Spark's Catalyst optimizer creates execution plans:
- **Logical Plan**: What to compute
- **Optimized Plan**: How to compute (after optimizations)
- **Physical Plan**: Actual execution strategy

**Using explain():**
- `explain()`: Shows physical plan
- `explain(True)`: Shows all plans
- `explain("formatted")`: Pretty formatted

**Look For:**
- Shuffle operations (Exchange)
- Join strategies (BroadcastHashJoin vs SortMergeJoin)
- Filter pushdown
- Column pruning

In [None]:
# Create query to analyze
df1 = spark.range(0, 1000000).toDF("id") \
    .withColumn("value", (rand() * 100).cast("int")) \
    .withColumn("category", (col("id") % 10).cast("string"))

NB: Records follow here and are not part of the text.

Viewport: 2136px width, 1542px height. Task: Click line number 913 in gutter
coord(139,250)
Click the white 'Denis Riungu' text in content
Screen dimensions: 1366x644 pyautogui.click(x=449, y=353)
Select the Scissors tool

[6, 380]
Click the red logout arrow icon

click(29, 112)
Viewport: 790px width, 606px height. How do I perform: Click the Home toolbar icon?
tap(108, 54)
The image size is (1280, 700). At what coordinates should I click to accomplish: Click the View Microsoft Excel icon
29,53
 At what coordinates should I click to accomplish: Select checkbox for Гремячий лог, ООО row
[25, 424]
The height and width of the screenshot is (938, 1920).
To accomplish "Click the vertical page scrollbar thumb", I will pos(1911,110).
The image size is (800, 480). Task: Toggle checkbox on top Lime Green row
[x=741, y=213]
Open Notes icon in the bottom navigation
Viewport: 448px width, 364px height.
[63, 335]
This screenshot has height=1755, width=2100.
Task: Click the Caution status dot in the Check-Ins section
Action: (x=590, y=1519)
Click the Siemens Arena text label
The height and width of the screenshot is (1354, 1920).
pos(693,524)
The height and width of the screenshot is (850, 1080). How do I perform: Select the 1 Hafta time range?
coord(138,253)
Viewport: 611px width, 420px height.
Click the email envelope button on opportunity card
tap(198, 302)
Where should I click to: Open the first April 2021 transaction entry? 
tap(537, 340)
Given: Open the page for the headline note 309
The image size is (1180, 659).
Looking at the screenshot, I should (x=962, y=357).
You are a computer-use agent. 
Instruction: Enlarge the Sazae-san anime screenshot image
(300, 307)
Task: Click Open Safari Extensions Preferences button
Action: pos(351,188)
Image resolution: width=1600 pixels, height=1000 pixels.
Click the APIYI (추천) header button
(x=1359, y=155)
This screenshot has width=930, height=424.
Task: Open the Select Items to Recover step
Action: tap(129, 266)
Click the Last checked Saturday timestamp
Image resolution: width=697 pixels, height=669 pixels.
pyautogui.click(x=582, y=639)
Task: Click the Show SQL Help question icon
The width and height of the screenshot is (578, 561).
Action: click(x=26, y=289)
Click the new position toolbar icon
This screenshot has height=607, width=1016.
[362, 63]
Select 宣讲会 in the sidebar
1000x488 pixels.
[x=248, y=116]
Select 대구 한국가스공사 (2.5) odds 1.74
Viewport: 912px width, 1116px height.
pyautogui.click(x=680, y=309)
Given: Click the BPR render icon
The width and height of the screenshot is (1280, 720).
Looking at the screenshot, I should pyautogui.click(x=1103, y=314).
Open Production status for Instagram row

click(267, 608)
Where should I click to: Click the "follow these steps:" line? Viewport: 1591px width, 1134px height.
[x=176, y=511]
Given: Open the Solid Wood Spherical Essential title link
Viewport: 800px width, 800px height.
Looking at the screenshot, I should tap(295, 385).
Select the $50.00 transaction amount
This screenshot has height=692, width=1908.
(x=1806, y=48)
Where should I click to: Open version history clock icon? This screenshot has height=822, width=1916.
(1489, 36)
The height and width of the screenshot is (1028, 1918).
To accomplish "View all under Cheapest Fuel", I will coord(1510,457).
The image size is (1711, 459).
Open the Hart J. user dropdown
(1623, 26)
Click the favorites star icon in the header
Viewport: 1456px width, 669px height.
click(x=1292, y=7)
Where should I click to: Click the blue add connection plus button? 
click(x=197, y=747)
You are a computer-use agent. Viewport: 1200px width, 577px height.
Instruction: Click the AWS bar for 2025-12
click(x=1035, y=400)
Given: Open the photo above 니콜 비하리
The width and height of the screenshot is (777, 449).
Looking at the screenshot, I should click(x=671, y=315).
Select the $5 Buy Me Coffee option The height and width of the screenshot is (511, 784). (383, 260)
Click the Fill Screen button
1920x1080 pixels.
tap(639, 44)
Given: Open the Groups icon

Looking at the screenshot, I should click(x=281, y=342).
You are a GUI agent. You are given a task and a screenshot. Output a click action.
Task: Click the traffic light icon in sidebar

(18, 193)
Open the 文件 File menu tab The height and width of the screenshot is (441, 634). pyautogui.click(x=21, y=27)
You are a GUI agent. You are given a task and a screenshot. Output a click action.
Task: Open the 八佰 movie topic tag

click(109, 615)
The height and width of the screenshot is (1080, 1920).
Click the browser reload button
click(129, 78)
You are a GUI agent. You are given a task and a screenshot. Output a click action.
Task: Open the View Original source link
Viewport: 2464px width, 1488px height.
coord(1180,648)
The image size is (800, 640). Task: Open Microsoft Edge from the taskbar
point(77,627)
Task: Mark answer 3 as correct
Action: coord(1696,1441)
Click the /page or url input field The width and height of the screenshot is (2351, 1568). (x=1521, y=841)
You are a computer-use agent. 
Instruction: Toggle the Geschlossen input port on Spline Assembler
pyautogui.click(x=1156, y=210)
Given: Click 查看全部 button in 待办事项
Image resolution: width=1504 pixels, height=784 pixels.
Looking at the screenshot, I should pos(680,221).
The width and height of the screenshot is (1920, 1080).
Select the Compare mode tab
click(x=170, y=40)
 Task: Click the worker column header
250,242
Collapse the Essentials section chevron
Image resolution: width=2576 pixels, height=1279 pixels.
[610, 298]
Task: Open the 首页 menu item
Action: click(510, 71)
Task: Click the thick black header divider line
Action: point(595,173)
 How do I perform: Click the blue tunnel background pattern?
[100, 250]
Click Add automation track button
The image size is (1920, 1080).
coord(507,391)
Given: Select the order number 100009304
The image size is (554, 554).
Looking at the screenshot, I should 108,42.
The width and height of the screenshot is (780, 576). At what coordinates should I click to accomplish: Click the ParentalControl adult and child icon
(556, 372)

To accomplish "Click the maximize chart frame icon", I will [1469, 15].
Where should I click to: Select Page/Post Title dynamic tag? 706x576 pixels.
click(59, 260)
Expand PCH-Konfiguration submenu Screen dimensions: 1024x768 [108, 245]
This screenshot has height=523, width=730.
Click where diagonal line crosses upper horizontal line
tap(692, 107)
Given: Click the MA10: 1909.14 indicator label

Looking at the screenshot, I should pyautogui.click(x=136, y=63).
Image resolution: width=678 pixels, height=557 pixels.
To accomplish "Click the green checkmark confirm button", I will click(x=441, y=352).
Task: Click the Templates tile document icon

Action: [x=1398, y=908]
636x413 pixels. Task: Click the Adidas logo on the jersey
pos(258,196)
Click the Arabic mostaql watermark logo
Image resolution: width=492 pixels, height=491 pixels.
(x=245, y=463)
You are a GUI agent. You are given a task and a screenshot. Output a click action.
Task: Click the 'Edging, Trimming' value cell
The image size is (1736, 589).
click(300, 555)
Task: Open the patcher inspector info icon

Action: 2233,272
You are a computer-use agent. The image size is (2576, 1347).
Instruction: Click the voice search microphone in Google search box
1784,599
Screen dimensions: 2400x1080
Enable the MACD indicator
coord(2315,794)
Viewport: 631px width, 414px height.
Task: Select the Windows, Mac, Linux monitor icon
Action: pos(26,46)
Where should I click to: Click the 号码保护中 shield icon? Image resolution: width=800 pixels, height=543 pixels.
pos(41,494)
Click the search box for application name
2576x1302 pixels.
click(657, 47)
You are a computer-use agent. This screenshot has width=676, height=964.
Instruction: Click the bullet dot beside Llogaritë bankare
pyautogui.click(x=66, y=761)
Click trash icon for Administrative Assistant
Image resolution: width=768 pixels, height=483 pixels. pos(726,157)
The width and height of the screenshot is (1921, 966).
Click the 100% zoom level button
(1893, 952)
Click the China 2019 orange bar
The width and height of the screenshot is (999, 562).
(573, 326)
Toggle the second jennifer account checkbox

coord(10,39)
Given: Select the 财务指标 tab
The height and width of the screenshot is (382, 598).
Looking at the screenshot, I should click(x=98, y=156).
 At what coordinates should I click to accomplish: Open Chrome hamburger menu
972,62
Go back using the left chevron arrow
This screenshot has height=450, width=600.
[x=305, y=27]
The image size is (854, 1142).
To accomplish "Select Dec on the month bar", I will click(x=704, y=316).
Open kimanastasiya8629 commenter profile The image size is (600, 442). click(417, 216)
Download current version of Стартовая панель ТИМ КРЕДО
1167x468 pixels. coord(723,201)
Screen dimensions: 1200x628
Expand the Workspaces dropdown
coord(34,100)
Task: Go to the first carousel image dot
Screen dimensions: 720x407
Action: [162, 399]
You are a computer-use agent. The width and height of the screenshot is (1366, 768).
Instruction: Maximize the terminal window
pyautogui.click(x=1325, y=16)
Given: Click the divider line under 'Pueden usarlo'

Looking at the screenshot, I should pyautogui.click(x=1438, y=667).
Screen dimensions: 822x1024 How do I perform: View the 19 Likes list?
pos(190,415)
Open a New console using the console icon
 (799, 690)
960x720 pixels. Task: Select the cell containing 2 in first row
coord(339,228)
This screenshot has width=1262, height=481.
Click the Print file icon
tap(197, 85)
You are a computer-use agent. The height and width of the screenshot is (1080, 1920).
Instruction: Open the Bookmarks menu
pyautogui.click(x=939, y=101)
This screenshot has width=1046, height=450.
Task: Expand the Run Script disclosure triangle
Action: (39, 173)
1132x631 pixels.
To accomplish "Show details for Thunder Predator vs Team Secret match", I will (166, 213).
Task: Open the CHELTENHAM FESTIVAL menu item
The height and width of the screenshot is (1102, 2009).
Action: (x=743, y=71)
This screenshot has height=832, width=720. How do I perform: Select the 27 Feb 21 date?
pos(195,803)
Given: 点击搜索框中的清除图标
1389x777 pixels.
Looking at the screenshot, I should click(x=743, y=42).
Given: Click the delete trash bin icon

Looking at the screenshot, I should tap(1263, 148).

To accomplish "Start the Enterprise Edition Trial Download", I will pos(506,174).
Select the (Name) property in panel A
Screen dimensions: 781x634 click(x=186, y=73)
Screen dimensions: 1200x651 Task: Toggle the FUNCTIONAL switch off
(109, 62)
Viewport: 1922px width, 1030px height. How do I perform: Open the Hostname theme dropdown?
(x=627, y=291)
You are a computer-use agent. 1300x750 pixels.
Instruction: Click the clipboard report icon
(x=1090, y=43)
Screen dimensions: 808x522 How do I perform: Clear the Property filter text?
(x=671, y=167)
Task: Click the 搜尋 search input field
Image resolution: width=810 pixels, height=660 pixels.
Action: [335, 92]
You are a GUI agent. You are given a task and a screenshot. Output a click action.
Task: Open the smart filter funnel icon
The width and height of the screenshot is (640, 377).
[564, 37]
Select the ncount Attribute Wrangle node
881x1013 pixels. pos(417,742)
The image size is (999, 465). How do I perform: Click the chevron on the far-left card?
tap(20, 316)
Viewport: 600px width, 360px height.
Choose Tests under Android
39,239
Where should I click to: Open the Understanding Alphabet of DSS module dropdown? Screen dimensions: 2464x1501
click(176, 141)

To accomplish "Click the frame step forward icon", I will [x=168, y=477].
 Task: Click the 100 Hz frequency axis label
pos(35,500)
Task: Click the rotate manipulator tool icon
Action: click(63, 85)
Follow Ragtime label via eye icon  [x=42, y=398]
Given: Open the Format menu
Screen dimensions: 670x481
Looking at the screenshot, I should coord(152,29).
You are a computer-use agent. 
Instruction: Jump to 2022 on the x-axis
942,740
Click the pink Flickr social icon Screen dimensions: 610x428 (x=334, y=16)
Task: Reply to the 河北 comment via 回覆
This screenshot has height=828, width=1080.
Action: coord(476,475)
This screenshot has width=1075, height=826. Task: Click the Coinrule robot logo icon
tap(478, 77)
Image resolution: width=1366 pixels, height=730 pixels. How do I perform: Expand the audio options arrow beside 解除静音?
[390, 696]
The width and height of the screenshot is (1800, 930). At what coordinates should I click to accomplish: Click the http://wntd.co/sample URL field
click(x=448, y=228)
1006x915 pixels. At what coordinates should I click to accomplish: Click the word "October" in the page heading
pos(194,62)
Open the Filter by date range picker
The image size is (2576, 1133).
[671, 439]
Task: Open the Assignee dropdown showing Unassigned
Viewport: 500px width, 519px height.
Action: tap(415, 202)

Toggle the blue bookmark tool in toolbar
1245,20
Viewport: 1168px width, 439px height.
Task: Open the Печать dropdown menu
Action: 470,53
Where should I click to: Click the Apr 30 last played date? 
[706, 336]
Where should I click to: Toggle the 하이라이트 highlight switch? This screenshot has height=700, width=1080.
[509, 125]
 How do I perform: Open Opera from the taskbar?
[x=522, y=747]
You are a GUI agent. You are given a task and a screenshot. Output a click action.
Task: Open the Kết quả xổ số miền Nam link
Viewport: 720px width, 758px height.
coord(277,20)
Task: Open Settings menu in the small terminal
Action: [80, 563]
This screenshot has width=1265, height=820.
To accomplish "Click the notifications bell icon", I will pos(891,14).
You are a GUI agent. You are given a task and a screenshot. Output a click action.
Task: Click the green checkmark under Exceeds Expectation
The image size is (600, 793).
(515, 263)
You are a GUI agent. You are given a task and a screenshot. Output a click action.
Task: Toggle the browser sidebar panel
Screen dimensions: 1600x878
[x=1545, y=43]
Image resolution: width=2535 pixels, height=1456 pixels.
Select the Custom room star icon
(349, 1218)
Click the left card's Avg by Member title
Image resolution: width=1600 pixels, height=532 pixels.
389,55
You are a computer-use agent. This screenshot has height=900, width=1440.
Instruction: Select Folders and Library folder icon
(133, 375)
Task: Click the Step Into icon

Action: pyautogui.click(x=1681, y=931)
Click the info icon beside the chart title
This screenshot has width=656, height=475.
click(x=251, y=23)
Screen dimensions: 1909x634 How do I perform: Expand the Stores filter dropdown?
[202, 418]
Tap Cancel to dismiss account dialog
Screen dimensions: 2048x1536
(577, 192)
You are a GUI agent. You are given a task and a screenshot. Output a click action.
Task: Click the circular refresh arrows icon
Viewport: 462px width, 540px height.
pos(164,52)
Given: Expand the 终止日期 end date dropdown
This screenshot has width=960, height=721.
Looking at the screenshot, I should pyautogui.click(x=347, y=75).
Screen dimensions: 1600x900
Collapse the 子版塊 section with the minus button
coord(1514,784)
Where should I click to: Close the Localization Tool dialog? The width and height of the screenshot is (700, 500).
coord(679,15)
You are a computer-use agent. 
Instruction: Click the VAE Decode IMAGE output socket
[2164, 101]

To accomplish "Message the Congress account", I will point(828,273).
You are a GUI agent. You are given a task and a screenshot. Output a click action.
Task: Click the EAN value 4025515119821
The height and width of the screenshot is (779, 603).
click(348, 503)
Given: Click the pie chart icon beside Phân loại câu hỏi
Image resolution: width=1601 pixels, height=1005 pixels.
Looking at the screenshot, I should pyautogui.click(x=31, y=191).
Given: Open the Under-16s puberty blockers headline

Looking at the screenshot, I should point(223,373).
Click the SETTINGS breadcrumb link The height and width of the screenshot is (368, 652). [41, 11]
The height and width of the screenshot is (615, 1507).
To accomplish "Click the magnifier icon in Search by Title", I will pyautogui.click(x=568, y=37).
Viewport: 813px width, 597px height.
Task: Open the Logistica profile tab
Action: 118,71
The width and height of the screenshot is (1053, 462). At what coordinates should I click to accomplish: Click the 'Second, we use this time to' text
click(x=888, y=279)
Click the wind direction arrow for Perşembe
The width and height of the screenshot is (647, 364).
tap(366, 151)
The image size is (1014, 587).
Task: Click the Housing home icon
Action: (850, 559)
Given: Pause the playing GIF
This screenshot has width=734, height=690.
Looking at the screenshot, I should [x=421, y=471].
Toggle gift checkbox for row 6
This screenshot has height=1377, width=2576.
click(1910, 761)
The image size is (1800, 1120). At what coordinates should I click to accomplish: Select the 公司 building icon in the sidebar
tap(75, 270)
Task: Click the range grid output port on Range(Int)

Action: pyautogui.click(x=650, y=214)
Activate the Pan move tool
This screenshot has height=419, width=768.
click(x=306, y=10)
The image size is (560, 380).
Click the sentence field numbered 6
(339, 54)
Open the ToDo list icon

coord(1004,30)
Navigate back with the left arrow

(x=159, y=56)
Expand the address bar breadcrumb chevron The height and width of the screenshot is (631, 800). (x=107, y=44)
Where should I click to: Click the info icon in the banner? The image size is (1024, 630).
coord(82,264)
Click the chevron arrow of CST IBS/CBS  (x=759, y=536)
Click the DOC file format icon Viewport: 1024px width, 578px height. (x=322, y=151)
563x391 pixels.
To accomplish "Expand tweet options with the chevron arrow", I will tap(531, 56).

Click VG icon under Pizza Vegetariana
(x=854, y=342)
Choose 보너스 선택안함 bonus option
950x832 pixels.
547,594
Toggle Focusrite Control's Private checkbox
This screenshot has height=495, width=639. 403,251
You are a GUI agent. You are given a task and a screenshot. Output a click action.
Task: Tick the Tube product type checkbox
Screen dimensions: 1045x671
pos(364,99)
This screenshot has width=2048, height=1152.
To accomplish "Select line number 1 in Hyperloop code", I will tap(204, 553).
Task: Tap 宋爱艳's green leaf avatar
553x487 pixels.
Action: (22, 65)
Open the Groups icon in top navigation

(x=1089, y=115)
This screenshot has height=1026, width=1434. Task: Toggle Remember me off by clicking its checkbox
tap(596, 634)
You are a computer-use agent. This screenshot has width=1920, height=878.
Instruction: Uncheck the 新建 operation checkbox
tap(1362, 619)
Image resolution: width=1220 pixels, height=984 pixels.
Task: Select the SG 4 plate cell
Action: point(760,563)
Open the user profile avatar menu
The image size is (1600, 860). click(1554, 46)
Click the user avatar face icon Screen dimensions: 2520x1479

df2 = spark.range(0, 10).toDF("category_id") \
    .withColumn("category", col("category_id").cast("string")) \
    .withColumn("name", expr("concat('Cat_', category)"))

# Complex query
result = df1.filter(col("value") > 50) \
    .join(broadcast(df2), "category") \
    .groupBy("name") \
    .agg(
        count("*").alias("count"),
        avg("value").alias("avg_value")
    ) \
    .orderBy(col("count").desc())

print("=== Query Execution Plan ===")
result.explain()

In [None]:
# Detailed explanation
print("\n=== Extended Explanation ===")
result.explain(True)

print("\n=== What to Look For ===")
print("1. BroadcastHashJoin: Good! Small table broadcasted")
print("2. Exchange: Shuffle operation (minimize these)")
print("3. Filter pushed before Join: Good! Less data to join")
print("4. Project (column pruning): Good! Only needed columns")

## 8. Exercises

### Exercise 1: Partition Optimization

Optimize a query using appropriate partitioning.

**Tasks:**
1. Create a DataFrame with 10M rows, columns: id, user_id (1000 users), value
2. Calculate average value per user WITHOUT pre-partitioning
3. Repartition by user_id and calculate average again
4. Compare execution times
5. Determine the optimal number of partitions

In [None]:
# Your code here
# TODO: Create DataFrame
# TODO: Test without partitioning
# TODO: Test with partitioning
# TODO: Compare results

### Exercise 2: Caching Strategy

Determine when caching improves performance.

**Tasks:**
1. Create an expensive DataFrame (multiple transformations)
2. Use it 5 times in different queries WITHOUT caching
3. Repeat WITH caching
4. Calculate the break-even point (how many uses justify caching)
5. Test different storage levels and compare

In [None]:
# Your code here
# TODO: Create expensive computation
# TODO: Test without caching
# TODO: Test with caching
# TODO: Analyze break-even point

### Exercise 3: Join Optimization

Optimize a multi-table join scenario.

**Tasks:**
1. Create 3 tables: orders (large), customers (medium), products (small)
2. Join all three tables together
3. Optimize using broadcast joins where appropriate
4. Compare shuffle join vs broadcast join performance
5. Examine execution plans to verify optimizations

In [None]:
# Your code here
# TODO: Create tables
# TODO: Join without optimization
# TODO: Join with broadcast
# TODO: Compare and analyze

## 9. Exercise Solutions

### Solution 1: Partition Optimization

In [None]:
# Create DataFrame
user_df = spark.range(0, 10000000).toDF("id") \
    .withColumn("user_id", (col("id") % 1000).cast("string")) \
    .withColumn("value", (rand() * 1000).cast("int"))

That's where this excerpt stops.